Our certificate of incorporation provides that, subject to limited exceptions, the Court of Chancery of the State of Delaware will be the sole and exclusive forum for (i) any derivative action or proceeding brought on our behalf, (ii) any action asserting a claim of breach of a fiduciary duty owed by any of our directors, officers or other employees to us or our stockholders, (iii) any action asserting a claim against us arising pursuant to any provision of the Delaware General Corporation Law, our certificate of incorporation or our bylaws, or (iv) any other action asserting a claim against us that is governed by the internal affairs doctrine. Any person or entity purchasing or otherwise acquiring any interest in shares of our capital stock shall be deemed to have notice of and to have consented to the provisions of our certificate of incorporation described above. This choice of forum provision may limit a stockholders ability to bring a claim in a judicial forum that it finds favorable for disputes with us or our directors, officers or other employees, which may discourage such lawsuits against us and our directors, officers and employees. Alternatively, if a court were to find these provisions of our certificate of incorporation inapplicable to, or unenforceable in respect of, one or more of the specified types of actions or proceedings, we may incur additional costs associated with resolving such matters in other jurisdictions, which could adversely affect our business and financial condition.

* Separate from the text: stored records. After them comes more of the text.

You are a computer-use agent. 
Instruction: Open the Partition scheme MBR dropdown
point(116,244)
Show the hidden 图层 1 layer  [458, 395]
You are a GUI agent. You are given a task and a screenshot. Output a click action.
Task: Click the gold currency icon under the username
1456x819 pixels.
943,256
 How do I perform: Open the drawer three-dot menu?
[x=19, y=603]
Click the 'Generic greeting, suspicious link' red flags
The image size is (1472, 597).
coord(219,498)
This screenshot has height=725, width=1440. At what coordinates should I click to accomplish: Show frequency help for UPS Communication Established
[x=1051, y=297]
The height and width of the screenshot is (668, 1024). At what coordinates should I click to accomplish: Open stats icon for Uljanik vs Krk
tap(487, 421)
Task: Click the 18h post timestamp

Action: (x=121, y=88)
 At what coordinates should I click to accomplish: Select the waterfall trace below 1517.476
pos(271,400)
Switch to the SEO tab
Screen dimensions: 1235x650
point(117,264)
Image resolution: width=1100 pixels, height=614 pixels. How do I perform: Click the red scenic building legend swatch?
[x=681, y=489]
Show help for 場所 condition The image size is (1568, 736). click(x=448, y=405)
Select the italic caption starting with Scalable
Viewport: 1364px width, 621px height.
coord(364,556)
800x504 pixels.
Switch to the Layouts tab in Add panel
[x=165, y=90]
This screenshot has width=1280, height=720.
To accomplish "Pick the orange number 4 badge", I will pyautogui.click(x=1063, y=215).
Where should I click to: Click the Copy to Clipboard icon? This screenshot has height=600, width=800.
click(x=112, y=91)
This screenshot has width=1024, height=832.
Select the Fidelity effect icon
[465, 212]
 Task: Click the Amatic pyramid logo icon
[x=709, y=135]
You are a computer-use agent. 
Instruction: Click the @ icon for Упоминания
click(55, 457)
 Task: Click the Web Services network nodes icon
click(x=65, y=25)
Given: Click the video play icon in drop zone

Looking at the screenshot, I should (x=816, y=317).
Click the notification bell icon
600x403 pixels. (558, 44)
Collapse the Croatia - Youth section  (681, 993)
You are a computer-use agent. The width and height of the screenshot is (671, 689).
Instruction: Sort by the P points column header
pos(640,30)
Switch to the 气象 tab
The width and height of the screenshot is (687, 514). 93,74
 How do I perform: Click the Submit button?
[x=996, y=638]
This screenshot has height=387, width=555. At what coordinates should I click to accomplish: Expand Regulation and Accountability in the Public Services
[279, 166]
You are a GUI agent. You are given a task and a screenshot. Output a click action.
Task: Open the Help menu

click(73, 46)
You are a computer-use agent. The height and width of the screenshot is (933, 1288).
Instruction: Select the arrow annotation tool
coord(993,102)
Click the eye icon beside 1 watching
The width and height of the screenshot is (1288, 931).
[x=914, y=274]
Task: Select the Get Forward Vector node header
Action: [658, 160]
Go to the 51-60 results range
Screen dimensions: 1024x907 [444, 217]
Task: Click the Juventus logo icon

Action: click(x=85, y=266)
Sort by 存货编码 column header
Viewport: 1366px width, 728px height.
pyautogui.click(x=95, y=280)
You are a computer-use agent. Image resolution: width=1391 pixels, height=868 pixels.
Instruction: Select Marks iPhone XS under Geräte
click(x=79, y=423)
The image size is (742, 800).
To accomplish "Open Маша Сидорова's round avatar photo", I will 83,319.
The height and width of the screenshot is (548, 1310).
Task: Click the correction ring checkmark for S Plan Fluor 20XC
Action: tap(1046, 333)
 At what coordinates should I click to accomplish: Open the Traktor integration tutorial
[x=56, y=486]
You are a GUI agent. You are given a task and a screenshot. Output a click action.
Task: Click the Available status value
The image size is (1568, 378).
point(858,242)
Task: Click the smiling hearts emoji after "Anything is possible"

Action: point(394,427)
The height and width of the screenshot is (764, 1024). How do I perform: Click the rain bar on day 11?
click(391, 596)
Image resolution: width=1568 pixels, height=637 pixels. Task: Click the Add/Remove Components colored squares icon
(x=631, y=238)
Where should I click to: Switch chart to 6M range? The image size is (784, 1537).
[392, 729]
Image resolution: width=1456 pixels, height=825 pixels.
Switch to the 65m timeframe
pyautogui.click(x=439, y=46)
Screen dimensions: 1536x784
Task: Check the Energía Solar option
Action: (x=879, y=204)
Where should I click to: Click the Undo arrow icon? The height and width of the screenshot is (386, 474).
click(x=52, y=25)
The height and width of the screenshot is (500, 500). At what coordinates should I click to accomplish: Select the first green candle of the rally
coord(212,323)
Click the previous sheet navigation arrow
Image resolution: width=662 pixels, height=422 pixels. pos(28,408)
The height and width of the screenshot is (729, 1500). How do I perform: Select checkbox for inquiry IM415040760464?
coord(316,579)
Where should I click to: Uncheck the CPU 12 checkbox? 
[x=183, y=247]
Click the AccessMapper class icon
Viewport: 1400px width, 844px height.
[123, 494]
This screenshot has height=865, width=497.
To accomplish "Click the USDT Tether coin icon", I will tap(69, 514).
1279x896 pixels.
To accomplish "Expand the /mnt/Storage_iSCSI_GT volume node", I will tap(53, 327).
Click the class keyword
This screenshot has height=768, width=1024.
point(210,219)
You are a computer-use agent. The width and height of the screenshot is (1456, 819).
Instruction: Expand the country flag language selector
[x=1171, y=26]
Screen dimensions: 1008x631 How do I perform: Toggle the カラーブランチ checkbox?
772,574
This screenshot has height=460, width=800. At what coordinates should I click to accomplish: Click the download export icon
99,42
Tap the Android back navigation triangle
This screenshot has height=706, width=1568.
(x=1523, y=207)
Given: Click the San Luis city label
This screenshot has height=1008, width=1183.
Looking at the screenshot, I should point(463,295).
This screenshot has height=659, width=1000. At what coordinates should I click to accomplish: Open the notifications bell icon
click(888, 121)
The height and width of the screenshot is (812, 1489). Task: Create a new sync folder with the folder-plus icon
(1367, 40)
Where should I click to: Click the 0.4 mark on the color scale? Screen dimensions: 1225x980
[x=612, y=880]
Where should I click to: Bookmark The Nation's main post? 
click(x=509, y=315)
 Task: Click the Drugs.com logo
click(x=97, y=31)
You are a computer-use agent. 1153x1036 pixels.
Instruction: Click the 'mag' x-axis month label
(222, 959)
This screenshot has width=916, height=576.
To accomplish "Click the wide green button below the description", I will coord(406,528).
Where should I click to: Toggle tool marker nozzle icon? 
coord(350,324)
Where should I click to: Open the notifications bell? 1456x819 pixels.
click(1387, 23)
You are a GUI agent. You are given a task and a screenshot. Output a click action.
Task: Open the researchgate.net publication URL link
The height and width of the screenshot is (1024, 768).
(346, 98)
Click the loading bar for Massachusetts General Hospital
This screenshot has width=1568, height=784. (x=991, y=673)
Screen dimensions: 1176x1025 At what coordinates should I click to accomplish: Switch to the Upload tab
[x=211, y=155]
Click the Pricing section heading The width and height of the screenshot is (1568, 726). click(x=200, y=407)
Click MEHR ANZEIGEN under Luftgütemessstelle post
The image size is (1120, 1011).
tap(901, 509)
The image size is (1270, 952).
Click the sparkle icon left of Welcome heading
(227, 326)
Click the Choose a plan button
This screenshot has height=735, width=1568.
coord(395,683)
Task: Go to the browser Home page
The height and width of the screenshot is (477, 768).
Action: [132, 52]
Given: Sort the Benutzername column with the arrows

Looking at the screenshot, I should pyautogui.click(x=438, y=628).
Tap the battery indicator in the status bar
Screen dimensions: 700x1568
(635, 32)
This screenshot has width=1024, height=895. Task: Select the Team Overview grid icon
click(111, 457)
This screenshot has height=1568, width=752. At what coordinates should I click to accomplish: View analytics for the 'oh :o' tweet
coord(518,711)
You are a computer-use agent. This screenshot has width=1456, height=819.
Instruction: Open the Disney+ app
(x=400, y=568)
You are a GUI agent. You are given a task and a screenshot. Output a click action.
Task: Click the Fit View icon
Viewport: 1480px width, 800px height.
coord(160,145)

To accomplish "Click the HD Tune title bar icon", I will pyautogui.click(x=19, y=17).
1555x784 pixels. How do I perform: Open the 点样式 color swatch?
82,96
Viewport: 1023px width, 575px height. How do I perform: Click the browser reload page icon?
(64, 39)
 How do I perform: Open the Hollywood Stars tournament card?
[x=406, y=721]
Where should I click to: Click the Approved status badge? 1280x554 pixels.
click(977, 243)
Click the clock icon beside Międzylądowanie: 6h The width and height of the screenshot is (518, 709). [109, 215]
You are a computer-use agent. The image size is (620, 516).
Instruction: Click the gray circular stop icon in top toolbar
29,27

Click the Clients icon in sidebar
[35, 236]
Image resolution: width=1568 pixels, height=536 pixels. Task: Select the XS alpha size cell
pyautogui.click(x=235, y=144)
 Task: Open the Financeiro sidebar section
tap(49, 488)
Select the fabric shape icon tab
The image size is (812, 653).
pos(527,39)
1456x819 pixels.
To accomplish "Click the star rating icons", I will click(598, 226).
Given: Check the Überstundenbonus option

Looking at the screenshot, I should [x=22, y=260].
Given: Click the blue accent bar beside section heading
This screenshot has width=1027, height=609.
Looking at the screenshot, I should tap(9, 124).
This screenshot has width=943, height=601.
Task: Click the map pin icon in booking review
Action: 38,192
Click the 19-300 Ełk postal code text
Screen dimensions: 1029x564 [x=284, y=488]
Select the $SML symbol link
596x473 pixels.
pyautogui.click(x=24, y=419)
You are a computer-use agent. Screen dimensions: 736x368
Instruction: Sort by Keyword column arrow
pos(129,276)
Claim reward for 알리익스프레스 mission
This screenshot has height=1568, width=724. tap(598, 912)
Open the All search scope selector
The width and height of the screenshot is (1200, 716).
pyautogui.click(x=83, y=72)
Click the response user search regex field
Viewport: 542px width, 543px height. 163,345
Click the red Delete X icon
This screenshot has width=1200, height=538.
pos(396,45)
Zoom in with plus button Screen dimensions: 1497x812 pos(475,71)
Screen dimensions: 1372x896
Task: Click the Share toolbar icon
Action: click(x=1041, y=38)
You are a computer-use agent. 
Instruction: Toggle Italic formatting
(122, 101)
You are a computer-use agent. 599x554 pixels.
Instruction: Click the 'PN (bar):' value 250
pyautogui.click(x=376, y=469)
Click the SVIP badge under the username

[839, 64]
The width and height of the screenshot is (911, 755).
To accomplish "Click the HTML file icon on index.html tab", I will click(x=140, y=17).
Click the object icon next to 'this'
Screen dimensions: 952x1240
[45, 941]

The exclusive forum provision in our certificate of incorporation does not apply to claims brought pursuant to United States federal securities laws including the Securities Exchange Act of 1934, as amended or the Securities Act of 1933, as amended. The exclusive forum provision in our certificate of incorporation will not relieve us of our duty to comply with the federal securities laws and the rules and regulations thereunder, and stockholders will not be deemed to have waived our compliance with these laws, rules and regulations.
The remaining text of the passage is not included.